Answer

**step1** Understanding the meaning of squaring an expression

The problem asks us to simplify the expression $$(\sqrt{x} + \sqrt{y})^2$$.
The notation $$(...)^2$$ means to multiply the expression inside the parentheses by itself.
So, $$(\sqrt{x} + \sqrt{y})^2$$ means $$(\sqrt{x} + \sqrt{y}) \times (\sqrt{x} + \sqrt{y})$$.

**step2** Applying the distributive property of multiplication

To multiply the two sums, $$(\sqrt{x} + \sqrt{y})$$ and $$(\sqrt{x} + \sqrt{y})$$, we use the distributive property. This means we multiply each term in the first sum by each term in the second sum.
We can break this down into two parts:
1. Multiply the first term of the first sum ($$\sqrt{x}$$) by the entire second sum ($$\sqrt{x} + \sqrt{y}$$).
2. Multiply the second term of the first sum ($$\sqrt{y}$$) by the entire second sum ($$\sqrt{x} + \sqrt{y}$$).
Then, we add these two results together.
So, the expression becomes:
$$(\sqrt{x} \times (\sqrt{x} + \sqrt{y})) + (\sqrt{y} \times (\sqrt{x} + \sqrt{y}))$$

**step3** Performing the individual multiplications

Now, we perform the multiplication within each part:
For the first part:
$$\sqrt{x} \times (\sqrt{x} + \sqrt{y}) = (\sqrt{x} \times \sqrt{x}) + (\sqrt{x} \times \sqrt{y})$$
For the second part:
$$\sqrt{y} \times (\sqrt{x} + \sqrt{y}) = (\sqrt{y} \times \sqrt{x}) + (\sqrt{y} \times \sqrt{y})$$
Combining these results, the full expanded expression is:
$$(\sqrt{x} \times \sqrt{x}) + (\sqrt{x} \times \sqrt{y}) + (\sqrt{y} \times \sqrt{x}) + (\sqrt{y} \times \sqrt{y})$$

**step4** Simplifying terms using properties of square roots

We know that multiplying a square root by itself results in the number inside the square root:
$$\sqrt{x} \times \sqrt{x} = x$$
$$\sqrt{y} \times \sqrt{y} = y$$
Also, when multiplying two square roots, we can multiply the numbers inside them:
$$\sqrt{x} \times \sqrt{y} = \sqrt{xy}$$
Since multiplication can be done in any order, $$\sqrt{y} \times \sqrt{x}$$ is the same as $$\sqrt{x} \times \sqrt{y}$$, so $$\sqrt{y} \times \sqrt{x} = \sqrt{xy}$$.

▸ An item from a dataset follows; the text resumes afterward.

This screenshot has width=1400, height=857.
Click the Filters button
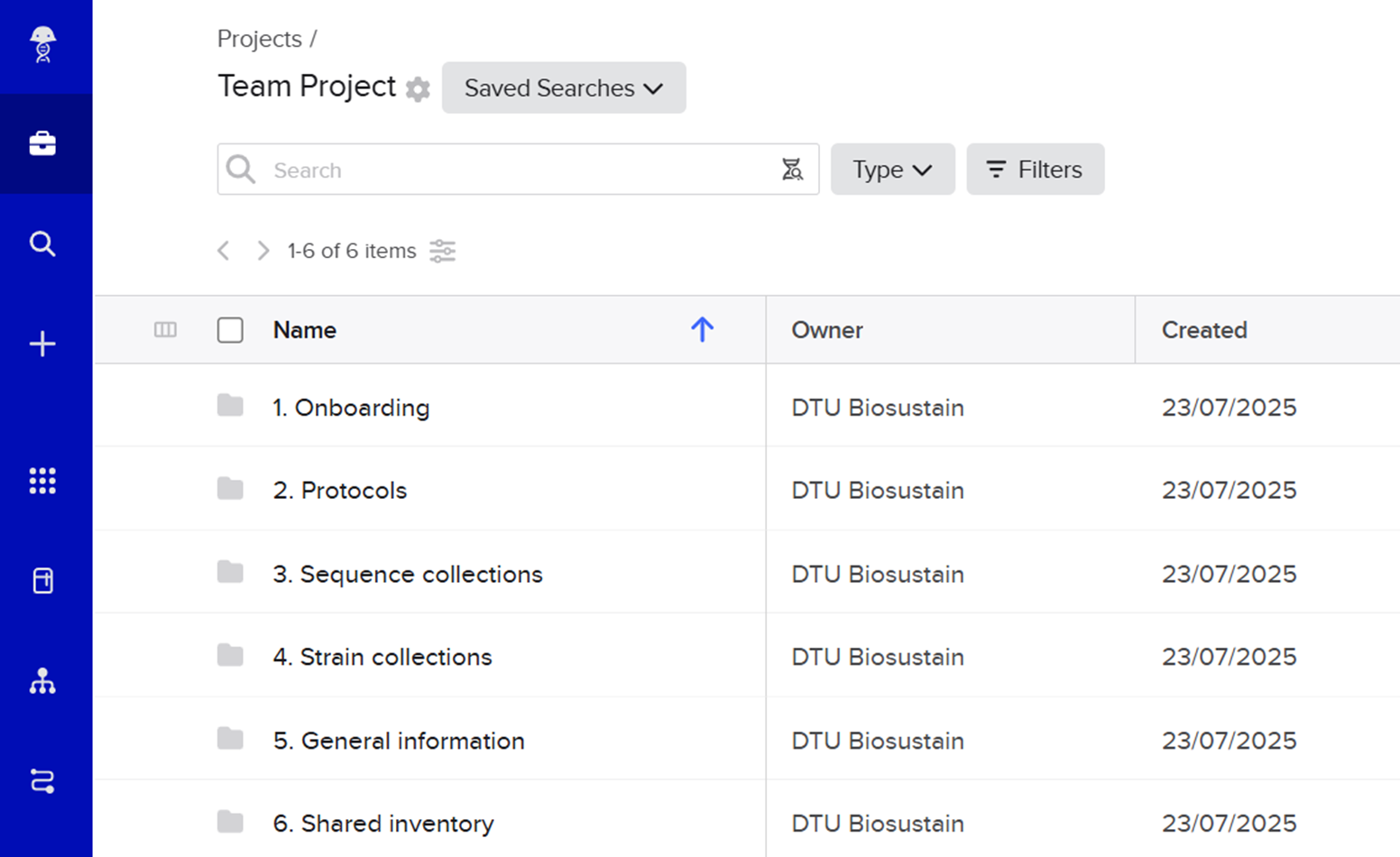click(1035, 169)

**step5** Combining like terms

Now, we substitute these simplified terms back into the expanded expression from Step 3:
$$x + \sqrt{xy} + \sqrt{xy} + y$$
Next, we combine the terms that are alike. We have two terms of $$\sqrt{xy}$$.
So, $$\sqrt{xy} + \sqrt{xy}$$ can be combined to $$2\sqrt{xy}$$.
The expression now becomes:
$$x + 2\sqrt{xy} + y$$

**step6** Final simplified expression

The simplified expression, often written with the terms in alphabetical order for variables or with non-radical terms first, is:
$$x + y + 2\sqrt{xy}$$